• _WORK TO COMPLETE_
Write the next part of the travel essay about planning a world trip, picking up after its last sentence.

• _TEXT EXCERPT_
I hope he’s wrong (though I agree fuel costs are a troubling adjunct to exploration). He may be right: but he had no answer for my reflexive response: yes, I said, you don’t need to go there to see what the pyramids look like — but how do you know how they smell? how they feel when you run your hands over them? That irritated our friend, a very respected man in his field.

He is a wise man in many ways, but his opinion in this flies in the face of everything we believe — in our trust in the power of knowledge that comes with encounters with the new and the strange. It may just be the ruminations of man whose traveling — and he did much of it in the course of his career — is ended; it may be an effort to predict the future by someone who spent a lifetime striving to anticipate arguments against his work, and developments, technical as well as philosophical, that would affect it. But it seems shortsighted and we cannot reconcile it.

Anyway, if it’s true no one told the Germans. They seem intent on populating the world with guidebook-toting mountain men and women. The Australians, too. And the English. The Dutch are out here in force, and we seem to meet more and more Italians as we go. Did I mention the Japanese? Don’t forget the globetrotting Canadians.

***

Fox Glacier
Lisa and Marc in ice cave on Fox Glacier, New Zealand

Our trip was two years in the planning. Half of that was because we twice put it off for months at a time – once because of failure to calculate climate difficulties, especially India’s monsoon season, and the other because as the date of departure approached we got cold feet and invented work-related reasons not to go.

Finally we couldn’t stay any longer without permanently losing face with the friends and family to whom we’d bragged incessantly about our “impending” world trip. In the last few months the time flew by, hastened by the awesome load of preparations necessary for peace of mind and wallet (see “Trip prep”). But all along we had the same basic framework to the trip, based on very early determinations about where we most wanted to go.

• _RECORDS SUPPLIED_
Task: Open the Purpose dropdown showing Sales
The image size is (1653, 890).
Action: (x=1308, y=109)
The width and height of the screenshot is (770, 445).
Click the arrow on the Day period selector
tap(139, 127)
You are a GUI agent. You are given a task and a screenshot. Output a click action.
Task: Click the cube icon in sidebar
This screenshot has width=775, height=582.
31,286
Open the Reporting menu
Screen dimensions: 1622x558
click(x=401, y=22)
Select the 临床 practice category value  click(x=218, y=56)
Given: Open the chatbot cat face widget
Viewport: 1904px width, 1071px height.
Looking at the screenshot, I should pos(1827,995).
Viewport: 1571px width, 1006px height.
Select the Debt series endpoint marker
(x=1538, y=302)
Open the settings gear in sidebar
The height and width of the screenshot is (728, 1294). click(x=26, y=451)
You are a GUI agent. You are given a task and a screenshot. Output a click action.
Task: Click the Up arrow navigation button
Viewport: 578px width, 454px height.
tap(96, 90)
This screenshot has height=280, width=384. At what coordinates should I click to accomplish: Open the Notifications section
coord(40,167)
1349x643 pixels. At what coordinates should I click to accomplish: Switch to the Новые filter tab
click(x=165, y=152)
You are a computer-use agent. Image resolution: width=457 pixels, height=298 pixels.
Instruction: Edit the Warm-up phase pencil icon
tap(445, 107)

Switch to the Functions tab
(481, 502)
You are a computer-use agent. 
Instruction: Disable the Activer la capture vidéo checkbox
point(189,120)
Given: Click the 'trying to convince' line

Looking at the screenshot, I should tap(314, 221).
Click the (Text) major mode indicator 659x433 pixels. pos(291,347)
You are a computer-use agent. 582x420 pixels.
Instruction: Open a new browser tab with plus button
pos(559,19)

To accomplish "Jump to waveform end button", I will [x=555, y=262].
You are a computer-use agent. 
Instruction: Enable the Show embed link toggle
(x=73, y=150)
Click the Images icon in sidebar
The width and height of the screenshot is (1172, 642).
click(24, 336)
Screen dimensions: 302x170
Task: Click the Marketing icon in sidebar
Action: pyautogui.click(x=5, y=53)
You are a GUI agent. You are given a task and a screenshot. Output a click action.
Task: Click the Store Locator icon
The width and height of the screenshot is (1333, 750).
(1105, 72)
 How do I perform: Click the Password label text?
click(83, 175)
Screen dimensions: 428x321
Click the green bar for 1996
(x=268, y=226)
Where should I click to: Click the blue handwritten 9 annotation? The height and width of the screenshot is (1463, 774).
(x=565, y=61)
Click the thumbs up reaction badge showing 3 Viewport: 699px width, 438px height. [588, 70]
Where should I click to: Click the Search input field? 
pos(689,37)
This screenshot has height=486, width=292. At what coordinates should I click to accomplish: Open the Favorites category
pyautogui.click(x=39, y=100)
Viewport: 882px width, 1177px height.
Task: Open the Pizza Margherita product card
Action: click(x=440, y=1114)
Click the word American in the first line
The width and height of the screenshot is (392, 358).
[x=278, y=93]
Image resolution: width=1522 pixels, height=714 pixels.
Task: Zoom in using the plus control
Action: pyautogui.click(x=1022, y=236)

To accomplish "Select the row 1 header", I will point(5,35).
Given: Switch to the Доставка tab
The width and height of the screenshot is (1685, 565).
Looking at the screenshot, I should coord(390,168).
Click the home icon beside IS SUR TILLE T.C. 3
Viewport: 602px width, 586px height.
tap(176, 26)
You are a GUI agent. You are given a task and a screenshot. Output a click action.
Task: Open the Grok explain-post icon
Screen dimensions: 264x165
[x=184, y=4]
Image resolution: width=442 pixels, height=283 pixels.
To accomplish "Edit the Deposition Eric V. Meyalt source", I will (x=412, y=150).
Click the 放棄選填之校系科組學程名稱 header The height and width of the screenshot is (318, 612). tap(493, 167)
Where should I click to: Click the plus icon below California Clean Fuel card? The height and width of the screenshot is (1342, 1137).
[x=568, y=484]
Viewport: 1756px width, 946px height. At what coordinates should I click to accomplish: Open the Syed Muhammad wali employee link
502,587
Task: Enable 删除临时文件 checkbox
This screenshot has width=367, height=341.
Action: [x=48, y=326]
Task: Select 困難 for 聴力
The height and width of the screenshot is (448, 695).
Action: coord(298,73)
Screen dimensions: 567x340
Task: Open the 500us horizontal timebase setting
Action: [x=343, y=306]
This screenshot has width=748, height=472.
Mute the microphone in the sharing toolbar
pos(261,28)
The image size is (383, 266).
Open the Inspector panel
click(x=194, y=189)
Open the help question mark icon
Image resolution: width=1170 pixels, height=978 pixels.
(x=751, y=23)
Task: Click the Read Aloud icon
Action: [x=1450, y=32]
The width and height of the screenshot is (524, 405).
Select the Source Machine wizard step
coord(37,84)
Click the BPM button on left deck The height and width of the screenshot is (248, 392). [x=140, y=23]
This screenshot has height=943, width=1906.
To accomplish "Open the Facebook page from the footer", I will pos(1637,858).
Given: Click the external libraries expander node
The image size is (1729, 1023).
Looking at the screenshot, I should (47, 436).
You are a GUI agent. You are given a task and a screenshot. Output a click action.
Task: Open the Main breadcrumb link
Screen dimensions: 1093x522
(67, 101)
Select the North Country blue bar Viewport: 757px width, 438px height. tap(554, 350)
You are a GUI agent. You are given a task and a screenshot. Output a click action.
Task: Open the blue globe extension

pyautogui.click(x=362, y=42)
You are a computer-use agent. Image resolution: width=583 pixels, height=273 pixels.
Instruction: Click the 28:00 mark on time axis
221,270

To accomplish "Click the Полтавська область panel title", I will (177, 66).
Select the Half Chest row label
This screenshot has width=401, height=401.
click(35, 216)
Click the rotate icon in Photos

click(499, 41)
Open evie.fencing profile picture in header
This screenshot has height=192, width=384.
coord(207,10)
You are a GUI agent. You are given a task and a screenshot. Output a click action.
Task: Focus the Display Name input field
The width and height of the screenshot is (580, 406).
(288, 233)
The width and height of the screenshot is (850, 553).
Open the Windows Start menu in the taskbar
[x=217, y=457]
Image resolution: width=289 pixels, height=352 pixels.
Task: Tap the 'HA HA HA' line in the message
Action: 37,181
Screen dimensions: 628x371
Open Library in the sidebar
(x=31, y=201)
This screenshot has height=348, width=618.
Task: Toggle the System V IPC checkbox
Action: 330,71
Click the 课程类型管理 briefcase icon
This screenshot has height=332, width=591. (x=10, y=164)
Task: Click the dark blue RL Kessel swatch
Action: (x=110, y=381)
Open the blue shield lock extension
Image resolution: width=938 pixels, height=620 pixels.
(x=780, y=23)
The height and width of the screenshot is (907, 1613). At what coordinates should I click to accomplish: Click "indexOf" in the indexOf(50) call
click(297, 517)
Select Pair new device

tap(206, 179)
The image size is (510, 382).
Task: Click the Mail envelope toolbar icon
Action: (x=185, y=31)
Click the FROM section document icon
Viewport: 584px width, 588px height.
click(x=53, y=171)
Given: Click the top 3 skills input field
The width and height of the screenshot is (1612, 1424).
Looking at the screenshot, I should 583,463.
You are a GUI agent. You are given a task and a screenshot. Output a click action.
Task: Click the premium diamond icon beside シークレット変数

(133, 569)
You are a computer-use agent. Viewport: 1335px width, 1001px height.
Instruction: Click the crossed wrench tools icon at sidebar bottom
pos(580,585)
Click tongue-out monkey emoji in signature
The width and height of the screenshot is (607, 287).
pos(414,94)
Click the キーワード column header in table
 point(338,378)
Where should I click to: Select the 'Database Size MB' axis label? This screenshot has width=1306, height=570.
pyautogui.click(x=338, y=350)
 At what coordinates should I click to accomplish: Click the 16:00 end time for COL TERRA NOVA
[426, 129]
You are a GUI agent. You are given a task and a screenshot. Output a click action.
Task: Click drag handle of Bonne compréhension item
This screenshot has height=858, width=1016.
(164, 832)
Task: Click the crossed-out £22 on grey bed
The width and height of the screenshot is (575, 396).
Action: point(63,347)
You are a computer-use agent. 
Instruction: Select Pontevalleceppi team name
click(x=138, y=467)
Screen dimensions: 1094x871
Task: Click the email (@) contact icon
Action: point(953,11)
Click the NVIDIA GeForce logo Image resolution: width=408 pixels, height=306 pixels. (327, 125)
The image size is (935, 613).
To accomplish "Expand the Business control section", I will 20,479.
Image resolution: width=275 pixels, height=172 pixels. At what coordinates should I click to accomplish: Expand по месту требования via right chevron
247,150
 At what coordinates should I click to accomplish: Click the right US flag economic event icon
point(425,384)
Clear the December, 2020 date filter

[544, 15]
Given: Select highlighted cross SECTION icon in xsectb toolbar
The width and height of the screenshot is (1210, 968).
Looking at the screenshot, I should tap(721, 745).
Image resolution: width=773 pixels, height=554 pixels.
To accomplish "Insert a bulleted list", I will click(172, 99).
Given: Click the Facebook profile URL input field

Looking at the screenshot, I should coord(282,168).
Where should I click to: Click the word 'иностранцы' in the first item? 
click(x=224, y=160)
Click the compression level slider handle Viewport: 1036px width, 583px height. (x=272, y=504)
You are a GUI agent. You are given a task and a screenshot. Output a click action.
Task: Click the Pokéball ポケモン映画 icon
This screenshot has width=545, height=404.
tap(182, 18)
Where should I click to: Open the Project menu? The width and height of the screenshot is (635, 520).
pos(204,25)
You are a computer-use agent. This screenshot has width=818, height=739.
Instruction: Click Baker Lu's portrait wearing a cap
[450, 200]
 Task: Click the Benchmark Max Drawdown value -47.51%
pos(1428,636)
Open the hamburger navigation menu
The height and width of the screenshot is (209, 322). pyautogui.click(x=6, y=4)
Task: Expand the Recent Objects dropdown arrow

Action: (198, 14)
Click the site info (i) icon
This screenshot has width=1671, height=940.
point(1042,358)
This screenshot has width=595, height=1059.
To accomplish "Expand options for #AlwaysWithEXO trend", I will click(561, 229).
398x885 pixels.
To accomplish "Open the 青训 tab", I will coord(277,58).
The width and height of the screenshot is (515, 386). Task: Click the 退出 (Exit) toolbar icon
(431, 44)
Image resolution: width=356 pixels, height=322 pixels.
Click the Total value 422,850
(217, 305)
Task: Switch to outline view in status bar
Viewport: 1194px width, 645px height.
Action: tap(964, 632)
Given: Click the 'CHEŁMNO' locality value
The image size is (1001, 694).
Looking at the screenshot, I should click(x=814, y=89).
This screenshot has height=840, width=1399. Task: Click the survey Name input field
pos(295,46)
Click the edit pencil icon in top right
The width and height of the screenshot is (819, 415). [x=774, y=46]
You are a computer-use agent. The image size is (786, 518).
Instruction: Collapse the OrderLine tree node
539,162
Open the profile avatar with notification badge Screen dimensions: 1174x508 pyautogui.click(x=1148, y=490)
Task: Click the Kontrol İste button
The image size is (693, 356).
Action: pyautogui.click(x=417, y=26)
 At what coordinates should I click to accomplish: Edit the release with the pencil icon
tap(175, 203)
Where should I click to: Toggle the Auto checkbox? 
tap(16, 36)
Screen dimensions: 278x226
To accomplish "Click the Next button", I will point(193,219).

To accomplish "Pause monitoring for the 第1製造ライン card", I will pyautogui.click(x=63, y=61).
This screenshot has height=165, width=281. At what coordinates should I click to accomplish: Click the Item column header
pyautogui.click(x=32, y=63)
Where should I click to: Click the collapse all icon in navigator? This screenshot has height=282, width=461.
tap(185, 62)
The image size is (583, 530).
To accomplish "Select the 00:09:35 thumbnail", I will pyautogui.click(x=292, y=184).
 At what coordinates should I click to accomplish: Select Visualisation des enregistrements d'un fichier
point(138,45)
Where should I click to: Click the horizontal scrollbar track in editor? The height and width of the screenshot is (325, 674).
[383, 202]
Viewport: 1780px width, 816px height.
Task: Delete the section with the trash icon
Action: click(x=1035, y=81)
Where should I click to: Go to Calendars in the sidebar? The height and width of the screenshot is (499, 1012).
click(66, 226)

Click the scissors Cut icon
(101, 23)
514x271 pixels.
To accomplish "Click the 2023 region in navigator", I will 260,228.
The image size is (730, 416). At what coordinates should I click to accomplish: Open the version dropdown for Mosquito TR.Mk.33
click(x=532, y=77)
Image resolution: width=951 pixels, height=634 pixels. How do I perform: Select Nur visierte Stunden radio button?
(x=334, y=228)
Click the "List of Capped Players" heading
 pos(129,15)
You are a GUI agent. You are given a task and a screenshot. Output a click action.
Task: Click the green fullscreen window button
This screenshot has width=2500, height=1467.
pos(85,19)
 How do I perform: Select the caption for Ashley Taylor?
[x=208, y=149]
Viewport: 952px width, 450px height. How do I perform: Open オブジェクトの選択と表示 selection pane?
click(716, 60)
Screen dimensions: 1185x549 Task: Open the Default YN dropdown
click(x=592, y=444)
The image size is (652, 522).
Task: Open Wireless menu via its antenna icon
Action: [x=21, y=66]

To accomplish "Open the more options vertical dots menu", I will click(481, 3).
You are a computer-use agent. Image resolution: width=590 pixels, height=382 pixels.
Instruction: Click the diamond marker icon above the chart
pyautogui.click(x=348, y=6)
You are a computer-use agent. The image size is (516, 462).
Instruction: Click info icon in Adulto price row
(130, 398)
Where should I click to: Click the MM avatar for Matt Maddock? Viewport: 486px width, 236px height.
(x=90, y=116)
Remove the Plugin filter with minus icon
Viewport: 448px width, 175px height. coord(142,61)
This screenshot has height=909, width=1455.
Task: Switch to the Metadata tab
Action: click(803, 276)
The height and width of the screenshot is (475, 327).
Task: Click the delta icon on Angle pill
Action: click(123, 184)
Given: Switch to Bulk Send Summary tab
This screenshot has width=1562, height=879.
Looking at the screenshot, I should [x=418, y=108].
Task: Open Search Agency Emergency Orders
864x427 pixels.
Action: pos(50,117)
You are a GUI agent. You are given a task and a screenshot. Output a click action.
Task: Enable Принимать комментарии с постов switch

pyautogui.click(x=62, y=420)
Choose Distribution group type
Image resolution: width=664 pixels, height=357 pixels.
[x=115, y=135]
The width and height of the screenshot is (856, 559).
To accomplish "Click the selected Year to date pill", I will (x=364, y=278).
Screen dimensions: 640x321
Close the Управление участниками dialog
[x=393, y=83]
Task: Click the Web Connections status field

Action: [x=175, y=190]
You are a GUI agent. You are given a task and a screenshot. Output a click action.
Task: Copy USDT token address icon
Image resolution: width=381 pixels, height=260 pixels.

• _RESPONSE TO THIS TASK_
New Zealand was at the top of the list. Originally our trip began there. Only after we consulted a travel agent, Bernard, from whom we purchased our “round-the-world” tickets, did we insert a three-week preamble in Fiji. Bernard, not incidentally, was to have more critical input on the logistics of The Plan; more on that below.

So, after much wrangling and fretting and research of climate and other variables, we narrowed down our plan to the following itinerary:

Fiji for three weeks
New Zealand for two months
Australia for two months
Southeast Asia for two months
India for two months
Europe for four months

Yes, very vague. Not an accident! Our studies after all included the anecdotal experiences of friends and strangers from the web, and the philosophical rants of unsatisfied members of our own demographic, all indicating one golden rule: Stay flexible! Because the best adventures are often the unexpected ones.

For Fiji and New Zealand, however, we had lots of time and we used it to make necessary reservations and bookings. For example, if one wants to hike the Milford Track on NZ’s South Island one must book it many months in advance. Milford was one of the highlights (so far) of our entire trip. Same goes for the Abel Tasman Track, also on the South Island, and the two resorts at which we stayed in the Yasawas in Fiji.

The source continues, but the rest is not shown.